Lost Movie

Samedi 14 juin

9h00 : L’équipe émerge, la gueule de bois est générale. La veille, ils ont vidé deux cartons de rouge en faisant les repérages, ne pouvant résister à la tentation de jouer à la guerre. L’atelier déborde d’ accessoires, costumes, système son. Des matelas jonchent le sol. Mr et Me en profitent pour répéter la scène du baiser et se roulent une pelle froidement s’en se connaître. Sur la place d’arme, personne ne passe a coté de la cafetière italienne, remplie plusieurs fois avant qu’on ne commence à trimbaler tout le matériel sur-le-champ de bataille. Un fourgon déguisé en convoyeur de fond va et vient entre l’atelier et le plateau.

A présent le système son fonctionne presque mais il manque des adaptateurs. Quelques-uns filent chez Auchan ou Darty, chercher l’introuvable. Finalement, un type de Paris amènera l’XLR-RCA. Pendant ce temps, un ruban jaune « CAUTION » se déploie sur le chantier : Une section est réservée à la cantine, une autre au costume, une à l’ingénieur son. L’équipe grossit, dont les membres arrivent par différents RER. Le barbecue allumé, le pain acheté, la sono marche à peu près : Le dj balance quelques morceaux de hip-hop. Juste avant que les merguez ne soient cuites, tonnerre, éclairs, il se met à tomber des cordes sur la caserne. De grandes bâches bleues et vertes kakis protègent l’installation mais le planning est mort, le retard s’accumule. Le barbecue bien éteint, l’équipe mange ses chipolatas mi-cuites en faisant des incantations diaboliques pour que l’eau cesse de tomber… Résultat concluant puisque les nuages partent. Les talkies-walkies ont pris l’eau, une bonne moitié de l’équipe est absente, certes, mais le fourgon blindé est en place, le cadrage se fait : La guerre aura bien lieu.

C’est alors que Mr arrive, enfile son imper, et son chapeau. On lui remet un revolver. La même chose pour Mme et c’est ok, on balance : Clap, action ! Un fourgon entre dans le champ, Mr et Mme tirent dessus, projetant des tâches rouges et bleues sur les panneaux blancs du véhicule. Dérapage. Trois vigies femmes sautent du véhicule et leur tirent dessus ainsi que d’autres figurants déjà perdus. « Ok, on refait ». Ca ne va pas pour le réalisateur, qui voudrait que l’on meure dans le champ. Difficile pourtant, de faire comprendre où est le champ du hors champ à ces acteurs déjà morts… « Scène 2 ». Toujours en retard, le clap ne sert à rien, de même que l’inscription à la craie, souvent fausse. Les projecteurs de 2 kW semblent là pour décorer. Assiste-t-on au tournage d’un vrai film ? Dans le doute, on ne veut pas déranger : Les spectateurs restent distants, s’assoient dans l’herbe, ou simplement ralentissent le pas. D’autres, en bande ou en famille s’approchent et intègrent des rôles de figurants.

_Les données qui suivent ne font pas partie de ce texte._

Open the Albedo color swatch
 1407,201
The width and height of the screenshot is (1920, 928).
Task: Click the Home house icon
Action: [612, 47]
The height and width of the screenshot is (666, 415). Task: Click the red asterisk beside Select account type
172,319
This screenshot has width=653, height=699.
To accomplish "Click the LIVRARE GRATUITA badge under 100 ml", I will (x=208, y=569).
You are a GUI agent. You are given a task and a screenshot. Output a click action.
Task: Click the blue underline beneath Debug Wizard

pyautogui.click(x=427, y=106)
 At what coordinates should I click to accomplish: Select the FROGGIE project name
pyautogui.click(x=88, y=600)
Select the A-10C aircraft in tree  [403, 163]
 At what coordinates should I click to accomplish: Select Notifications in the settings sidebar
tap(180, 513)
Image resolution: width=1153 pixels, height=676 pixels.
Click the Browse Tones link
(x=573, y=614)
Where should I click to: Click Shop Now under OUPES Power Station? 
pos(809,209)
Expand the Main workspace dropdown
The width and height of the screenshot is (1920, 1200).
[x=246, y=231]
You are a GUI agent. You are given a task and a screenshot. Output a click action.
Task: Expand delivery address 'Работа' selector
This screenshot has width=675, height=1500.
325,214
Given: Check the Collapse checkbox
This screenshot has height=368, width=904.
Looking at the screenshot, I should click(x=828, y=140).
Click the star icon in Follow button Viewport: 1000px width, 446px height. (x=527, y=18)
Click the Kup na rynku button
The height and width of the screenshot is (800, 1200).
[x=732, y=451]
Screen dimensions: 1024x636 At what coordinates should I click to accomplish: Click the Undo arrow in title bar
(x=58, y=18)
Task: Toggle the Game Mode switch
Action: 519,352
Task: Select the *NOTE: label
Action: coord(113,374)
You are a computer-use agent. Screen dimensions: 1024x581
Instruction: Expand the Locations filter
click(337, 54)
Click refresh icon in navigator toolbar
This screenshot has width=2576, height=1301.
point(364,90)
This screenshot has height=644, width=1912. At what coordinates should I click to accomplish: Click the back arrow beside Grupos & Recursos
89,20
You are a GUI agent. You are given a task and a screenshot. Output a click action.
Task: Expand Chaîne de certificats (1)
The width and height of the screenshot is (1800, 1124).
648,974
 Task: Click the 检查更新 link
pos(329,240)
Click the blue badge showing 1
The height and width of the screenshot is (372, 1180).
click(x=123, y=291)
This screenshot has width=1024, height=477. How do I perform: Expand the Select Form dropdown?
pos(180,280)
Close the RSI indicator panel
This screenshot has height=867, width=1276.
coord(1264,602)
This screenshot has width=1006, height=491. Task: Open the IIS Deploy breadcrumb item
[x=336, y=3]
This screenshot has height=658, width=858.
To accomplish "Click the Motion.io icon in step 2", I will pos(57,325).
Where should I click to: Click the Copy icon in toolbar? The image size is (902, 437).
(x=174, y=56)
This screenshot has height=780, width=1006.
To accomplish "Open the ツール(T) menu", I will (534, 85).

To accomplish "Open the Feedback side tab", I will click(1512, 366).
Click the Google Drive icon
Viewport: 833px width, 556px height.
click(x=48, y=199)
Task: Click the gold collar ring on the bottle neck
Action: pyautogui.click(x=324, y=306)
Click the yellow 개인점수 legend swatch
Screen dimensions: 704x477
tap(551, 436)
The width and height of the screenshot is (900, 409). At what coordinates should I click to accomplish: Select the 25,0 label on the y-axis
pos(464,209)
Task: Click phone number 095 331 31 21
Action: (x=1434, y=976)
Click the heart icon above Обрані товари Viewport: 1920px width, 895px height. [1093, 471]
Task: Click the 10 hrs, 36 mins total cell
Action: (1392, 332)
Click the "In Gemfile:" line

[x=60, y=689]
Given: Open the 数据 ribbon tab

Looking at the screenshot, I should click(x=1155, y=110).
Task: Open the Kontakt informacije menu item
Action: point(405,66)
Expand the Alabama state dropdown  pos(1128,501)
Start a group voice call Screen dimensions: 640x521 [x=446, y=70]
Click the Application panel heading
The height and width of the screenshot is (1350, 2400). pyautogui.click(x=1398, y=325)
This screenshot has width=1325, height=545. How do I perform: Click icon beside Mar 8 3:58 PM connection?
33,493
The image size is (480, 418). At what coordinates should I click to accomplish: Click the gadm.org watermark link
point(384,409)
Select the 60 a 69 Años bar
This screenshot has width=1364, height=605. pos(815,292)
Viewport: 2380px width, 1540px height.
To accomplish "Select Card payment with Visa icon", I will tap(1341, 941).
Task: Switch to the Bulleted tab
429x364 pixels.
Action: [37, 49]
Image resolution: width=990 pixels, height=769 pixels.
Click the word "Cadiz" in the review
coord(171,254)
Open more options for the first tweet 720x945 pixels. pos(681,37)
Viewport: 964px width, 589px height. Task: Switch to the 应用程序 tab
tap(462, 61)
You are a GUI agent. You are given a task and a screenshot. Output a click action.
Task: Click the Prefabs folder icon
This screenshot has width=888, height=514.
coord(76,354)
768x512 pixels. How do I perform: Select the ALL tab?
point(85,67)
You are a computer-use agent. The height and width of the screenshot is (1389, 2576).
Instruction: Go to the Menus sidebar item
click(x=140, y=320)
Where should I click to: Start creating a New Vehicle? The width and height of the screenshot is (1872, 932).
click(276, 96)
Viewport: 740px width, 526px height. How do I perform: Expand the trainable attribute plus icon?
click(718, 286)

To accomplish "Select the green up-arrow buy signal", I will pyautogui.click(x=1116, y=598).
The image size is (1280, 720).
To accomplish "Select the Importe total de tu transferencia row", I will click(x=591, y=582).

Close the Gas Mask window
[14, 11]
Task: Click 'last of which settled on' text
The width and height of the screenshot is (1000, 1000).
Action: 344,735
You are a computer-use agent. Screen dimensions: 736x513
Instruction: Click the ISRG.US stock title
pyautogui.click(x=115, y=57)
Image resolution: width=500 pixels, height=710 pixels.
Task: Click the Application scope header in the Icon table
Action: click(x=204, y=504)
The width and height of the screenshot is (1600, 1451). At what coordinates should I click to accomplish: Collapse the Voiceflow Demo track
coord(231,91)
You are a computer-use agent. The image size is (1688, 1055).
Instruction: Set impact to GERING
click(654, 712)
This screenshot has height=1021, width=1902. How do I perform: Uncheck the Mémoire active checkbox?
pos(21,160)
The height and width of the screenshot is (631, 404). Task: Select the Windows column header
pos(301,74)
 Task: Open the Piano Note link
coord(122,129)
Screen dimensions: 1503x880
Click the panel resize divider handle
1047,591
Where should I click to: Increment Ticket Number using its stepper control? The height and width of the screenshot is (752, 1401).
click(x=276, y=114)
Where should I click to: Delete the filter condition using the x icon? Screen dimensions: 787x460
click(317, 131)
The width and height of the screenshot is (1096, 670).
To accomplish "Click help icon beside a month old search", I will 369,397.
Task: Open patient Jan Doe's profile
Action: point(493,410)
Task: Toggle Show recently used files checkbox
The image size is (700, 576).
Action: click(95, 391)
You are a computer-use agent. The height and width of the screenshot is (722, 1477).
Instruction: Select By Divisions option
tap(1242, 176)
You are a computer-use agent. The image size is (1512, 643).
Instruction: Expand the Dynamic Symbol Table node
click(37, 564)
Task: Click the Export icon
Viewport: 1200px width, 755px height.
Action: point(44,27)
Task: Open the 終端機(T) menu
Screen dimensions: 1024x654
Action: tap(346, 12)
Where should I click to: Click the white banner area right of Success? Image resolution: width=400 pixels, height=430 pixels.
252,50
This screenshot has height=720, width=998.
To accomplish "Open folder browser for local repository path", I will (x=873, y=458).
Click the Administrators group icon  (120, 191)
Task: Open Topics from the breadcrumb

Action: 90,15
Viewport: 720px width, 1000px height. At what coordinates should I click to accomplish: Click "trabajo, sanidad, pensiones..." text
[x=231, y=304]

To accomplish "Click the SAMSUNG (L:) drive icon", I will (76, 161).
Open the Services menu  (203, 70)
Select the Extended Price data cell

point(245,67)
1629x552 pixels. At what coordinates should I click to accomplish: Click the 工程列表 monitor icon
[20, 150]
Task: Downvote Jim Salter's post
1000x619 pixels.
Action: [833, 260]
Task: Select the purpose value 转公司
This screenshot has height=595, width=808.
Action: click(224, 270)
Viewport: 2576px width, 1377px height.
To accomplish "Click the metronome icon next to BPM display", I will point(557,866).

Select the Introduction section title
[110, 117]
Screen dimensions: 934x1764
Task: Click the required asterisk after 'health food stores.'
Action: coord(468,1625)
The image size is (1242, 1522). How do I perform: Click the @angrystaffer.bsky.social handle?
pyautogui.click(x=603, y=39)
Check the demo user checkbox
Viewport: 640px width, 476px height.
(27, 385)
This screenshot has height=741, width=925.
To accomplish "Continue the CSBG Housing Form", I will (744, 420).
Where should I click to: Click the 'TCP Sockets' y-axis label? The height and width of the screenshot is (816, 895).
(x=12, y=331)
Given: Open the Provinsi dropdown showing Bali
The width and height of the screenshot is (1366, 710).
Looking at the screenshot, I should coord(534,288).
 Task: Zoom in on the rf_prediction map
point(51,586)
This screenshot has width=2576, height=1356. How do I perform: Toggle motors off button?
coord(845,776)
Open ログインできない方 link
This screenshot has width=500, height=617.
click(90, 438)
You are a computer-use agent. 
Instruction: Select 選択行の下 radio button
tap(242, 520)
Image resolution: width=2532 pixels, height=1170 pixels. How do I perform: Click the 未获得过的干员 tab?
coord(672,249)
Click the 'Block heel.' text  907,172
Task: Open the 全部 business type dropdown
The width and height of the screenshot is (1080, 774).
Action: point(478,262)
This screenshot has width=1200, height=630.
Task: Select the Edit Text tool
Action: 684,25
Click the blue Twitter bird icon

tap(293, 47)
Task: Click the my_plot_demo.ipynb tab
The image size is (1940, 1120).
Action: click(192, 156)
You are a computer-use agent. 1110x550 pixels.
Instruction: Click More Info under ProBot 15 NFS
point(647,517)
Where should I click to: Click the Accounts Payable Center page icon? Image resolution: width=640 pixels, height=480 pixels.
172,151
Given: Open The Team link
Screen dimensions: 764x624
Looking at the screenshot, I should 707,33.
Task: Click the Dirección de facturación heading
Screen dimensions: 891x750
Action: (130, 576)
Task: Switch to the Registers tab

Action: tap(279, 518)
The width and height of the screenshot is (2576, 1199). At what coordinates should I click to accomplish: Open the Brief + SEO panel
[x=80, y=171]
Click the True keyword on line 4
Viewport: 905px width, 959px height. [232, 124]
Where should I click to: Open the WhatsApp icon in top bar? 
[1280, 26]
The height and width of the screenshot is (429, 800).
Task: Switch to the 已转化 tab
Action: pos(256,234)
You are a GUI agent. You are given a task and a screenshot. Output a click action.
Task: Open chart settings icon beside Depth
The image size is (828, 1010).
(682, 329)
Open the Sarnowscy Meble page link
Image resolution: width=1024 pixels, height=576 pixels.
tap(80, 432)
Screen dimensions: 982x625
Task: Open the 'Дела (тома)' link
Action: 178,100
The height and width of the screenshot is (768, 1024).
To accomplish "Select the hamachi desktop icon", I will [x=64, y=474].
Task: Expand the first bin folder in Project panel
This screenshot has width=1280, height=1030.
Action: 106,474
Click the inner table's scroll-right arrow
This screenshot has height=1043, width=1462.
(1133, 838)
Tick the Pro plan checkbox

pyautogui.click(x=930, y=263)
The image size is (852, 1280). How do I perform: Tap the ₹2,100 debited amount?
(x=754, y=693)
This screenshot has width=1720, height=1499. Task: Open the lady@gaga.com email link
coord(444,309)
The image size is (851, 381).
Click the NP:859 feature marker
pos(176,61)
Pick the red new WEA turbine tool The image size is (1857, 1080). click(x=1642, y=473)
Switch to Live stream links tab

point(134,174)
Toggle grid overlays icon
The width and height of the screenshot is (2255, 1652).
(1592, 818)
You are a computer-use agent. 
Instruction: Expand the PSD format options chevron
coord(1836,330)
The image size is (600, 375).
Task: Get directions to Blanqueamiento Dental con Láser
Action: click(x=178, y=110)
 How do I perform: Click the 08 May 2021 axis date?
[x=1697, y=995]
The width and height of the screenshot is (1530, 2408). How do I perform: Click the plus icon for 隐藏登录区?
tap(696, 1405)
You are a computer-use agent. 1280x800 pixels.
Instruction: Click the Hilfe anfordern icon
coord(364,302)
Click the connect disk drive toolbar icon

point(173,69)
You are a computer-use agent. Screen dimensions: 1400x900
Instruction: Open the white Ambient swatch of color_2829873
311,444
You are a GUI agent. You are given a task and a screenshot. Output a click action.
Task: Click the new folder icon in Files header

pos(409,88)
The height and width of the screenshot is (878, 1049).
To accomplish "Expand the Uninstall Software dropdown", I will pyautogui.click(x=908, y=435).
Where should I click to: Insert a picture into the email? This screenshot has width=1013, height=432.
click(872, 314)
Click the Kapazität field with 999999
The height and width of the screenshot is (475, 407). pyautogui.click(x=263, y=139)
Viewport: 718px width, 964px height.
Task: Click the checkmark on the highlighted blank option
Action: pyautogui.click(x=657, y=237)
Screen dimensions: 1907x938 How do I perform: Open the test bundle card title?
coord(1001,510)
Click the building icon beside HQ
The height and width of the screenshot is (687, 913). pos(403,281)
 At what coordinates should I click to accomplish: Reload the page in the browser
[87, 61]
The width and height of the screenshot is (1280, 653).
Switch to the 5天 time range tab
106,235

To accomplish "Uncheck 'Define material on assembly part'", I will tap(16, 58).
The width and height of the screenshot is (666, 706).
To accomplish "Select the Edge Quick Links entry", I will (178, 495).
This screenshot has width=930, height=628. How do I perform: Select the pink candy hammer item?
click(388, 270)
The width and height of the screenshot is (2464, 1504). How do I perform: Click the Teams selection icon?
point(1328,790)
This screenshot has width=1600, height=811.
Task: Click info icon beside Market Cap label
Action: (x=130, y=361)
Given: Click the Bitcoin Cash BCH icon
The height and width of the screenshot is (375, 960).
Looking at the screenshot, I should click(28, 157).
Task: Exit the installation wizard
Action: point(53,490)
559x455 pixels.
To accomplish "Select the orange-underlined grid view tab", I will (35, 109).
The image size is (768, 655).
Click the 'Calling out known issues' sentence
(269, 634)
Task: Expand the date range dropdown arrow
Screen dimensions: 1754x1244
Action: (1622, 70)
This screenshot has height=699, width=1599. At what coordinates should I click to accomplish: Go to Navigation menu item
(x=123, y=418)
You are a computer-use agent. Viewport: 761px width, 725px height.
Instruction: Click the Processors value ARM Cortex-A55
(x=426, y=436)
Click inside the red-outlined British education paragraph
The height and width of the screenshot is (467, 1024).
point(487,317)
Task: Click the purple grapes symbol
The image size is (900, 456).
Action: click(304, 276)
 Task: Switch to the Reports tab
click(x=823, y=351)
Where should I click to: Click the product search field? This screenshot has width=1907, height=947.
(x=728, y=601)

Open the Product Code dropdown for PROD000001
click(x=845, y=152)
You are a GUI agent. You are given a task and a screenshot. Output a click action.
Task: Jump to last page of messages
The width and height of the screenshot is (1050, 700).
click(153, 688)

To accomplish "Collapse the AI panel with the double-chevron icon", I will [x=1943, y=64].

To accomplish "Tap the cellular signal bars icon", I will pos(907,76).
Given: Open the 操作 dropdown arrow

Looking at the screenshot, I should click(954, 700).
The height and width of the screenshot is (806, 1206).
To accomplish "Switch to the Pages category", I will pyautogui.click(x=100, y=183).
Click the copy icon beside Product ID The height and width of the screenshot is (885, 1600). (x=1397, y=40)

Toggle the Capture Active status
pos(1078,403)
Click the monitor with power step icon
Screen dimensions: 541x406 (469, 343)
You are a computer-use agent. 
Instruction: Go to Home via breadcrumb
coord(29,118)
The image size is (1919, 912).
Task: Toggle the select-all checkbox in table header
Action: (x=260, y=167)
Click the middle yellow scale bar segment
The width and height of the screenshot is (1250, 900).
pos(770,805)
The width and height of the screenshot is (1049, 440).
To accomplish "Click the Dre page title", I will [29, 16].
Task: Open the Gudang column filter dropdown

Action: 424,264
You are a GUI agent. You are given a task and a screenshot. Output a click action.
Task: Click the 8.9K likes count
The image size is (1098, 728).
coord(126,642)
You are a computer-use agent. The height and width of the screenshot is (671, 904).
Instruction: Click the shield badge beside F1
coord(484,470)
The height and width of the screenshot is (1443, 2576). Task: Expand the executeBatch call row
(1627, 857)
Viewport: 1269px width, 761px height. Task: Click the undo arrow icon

Les scènes se succèdent les unes aux autres : Du clip vidéo hip-hop à la chanson sentimentale, de la boucherie sanglante à la déferlante de mitraillette accompagnée de fumigènes, en passant par du bpm costaud et ses danseurs en transe, et toujours ce lapin échappé d’Eurodisney ou d’un plateau télé. Celui-ci, mort quelques instants, bondit à nouveau, une mitraillette dans les pattes, devant Mr et Mme qui s’embrassent…Plus que dans la puissance d’une scène, c’est peut être dans ce melting pot d’images et de sons qu’il faut chercher le film. En attendant, on peut aller se rassasier a la buvette, sans perdre une miette de ce film-tournage décidément très convivial. De là on observe, un verre de rouge à la main, le metteur en scène devenir presque aphone à force d’hurler sous sa casquette orange pendant qu’une trentaine de personne s’agitent. L’activité, voire l’hyper-activité, est impressionnante et les actions s’enchaînent bon train.

Et pourtant, cette histoire n’évolue pas comme de coutume. Les deux héros, Mr et Mme, le lapin dont la taille et le poids varient, les bidasses, reviennent sans cesse au détour de scènes séduisantes, absurdes, spectaculaires ou violentes. Ces personnages traversent différents clichés du film de guerre sans pour autant fixer l’histoire : Ils s’y perdent, comme toutes les narrations qui y naissent.